Your answer should be one number: the count of lines below that contain "Learn".

RECORDS FOR THIS TASK below:

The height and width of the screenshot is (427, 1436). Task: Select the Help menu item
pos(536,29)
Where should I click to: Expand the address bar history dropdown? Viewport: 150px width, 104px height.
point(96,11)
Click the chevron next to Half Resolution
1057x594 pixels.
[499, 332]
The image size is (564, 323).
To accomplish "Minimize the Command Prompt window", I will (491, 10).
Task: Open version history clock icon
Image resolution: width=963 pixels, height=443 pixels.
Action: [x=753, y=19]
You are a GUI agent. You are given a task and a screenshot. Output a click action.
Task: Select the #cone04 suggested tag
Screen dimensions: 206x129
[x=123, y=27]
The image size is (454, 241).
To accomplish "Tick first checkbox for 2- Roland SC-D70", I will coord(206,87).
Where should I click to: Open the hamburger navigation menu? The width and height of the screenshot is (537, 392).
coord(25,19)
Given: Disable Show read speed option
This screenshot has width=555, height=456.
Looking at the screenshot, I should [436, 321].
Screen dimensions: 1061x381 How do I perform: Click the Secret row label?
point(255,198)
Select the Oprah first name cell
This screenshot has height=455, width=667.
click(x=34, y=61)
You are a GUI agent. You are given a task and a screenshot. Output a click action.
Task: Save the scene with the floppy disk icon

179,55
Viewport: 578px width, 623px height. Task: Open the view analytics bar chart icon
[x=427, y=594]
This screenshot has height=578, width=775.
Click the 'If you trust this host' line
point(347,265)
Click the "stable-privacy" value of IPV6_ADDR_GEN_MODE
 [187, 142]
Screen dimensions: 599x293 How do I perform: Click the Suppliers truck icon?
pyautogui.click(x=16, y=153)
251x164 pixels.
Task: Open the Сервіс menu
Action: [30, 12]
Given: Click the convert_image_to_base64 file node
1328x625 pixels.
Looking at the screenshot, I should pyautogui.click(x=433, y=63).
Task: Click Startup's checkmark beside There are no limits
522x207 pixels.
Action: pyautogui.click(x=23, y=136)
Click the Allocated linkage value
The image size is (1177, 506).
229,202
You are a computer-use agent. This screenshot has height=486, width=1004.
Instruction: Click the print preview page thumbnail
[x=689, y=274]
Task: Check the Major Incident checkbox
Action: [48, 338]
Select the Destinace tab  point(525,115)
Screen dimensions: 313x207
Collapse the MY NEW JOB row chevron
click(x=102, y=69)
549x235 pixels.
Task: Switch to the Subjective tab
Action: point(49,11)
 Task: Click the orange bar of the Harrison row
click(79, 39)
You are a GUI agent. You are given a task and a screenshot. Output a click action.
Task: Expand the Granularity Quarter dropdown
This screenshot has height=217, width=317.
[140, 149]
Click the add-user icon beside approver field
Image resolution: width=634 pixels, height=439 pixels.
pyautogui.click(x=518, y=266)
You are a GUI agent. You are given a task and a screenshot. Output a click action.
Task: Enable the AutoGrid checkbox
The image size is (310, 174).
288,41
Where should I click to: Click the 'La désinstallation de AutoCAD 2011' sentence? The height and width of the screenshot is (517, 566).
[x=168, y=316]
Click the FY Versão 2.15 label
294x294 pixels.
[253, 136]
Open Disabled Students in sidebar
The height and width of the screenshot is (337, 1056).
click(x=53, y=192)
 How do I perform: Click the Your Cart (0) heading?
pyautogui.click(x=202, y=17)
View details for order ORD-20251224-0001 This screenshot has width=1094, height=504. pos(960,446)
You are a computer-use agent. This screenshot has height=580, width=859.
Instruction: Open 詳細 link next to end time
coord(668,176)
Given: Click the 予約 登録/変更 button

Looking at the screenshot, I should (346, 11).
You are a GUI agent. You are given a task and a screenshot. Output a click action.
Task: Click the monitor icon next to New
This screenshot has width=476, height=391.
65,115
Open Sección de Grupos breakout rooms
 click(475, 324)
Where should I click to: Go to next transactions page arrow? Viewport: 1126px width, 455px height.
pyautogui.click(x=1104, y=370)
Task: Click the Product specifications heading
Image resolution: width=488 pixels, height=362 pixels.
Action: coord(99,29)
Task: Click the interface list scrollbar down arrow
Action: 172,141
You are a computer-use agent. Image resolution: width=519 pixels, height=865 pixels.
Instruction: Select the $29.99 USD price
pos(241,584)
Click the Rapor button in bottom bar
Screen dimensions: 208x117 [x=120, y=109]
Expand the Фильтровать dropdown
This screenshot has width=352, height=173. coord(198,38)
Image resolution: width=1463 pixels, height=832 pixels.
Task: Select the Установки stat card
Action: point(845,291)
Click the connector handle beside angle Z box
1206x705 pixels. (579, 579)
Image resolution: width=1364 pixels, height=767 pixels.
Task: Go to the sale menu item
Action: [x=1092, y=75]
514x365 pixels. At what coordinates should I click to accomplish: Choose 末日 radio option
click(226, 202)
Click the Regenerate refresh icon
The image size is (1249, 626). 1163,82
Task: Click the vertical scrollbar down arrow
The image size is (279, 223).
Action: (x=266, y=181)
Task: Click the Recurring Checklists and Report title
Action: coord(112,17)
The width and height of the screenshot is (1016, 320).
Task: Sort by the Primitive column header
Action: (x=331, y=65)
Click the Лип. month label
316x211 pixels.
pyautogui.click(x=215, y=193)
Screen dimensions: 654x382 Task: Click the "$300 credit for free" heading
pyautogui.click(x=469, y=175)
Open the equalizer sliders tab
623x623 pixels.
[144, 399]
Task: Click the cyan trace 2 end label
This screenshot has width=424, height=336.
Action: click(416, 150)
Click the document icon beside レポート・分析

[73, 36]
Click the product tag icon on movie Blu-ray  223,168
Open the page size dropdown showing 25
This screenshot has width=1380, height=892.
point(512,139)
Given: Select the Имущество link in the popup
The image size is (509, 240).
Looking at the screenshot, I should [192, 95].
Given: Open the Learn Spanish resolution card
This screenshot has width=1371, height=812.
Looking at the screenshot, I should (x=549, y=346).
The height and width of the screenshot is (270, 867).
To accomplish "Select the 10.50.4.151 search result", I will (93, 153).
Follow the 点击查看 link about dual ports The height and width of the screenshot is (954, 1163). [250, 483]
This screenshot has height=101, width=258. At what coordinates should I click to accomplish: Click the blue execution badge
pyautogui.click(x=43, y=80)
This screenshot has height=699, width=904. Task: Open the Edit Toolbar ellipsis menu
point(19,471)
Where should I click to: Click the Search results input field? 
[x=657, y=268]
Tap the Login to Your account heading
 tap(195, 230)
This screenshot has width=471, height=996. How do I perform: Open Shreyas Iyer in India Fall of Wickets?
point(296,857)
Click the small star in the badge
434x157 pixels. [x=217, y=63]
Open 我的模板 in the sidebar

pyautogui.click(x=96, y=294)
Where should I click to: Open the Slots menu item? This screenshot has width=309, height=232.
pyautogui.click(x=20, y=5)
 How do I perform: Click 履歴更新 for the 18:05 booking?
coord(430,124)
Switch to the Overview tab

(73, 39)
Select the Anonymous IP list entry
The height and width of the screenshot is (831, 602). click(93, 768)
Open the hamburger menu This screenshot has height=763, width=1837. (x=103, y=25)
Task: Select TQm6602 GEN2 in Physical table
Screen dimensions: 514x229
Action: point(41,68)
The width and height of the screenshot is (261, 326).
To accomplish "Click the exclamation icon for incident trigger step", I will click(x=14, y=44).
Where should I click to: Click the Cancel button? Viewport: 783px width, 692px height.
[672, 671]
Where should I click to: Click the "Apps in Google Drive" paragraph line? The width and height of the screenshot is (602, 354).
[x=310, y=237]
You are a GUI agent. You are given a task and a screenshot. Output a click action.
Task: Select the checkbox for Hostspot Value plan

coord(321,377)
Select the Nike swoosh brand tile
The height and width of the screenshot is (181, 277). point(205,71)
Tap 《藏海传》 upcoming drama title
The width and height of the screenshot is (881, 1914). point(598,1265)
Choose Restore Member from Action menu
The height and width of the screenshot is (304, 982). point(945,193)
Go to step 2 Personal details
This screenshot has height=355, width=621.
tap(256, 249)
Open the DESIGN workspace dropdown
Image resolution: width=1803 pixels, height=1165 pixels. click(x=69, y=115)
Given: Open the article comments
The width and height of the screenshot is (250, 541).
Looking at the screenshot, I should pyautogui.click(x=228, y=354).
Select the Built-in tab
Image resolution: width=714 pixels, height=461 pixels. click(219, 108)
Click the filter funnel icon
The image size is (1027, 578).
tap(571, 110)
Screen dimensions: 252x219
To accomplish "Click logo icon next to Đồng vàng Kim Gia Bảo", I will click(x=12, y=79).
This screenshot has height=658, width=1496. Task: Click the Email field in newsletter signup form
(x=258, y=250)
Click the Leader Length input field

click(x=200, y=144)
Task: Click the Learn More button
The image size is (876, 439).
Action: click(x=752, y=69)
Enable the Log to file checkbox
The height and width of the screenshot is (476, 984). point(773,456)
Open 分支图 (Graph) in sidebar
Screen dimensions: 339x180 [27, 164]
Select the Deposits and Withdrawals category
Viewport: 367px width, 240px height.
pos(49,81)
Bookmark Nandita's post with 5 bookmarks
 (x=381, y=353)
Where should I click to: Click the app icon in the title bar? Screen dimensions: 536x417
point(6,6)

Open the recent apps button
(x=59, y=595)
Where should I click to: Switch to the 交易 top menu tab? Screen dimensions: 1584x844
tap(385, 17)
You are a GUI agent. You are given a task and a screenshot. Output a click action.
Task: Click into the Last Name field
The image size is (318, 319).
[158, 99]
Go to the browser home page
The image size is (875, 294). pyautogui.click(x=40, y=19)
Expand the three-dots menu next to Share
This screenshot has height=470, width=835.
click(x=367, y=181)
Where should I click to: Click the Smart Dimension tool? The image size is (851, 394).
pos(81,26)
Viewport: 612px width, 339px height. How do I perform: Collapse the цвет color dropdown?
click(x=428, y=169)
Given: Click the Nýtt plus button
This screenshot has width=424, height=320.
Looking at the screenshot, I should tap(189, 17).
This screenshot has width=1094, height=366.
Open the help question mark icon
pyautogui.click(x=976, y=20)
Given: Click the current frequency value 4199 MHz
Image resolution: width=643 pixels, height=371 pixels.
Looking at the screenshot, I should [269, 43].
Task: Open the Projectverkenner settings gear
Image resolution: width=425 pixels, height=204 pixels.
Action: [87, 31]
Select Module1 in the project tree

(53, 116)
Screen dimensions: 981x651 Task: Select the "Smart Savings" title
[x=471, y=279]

End of RECORDS FOR THIS TASK.

#### OUTPUT FOR THIS EXERCISE:
2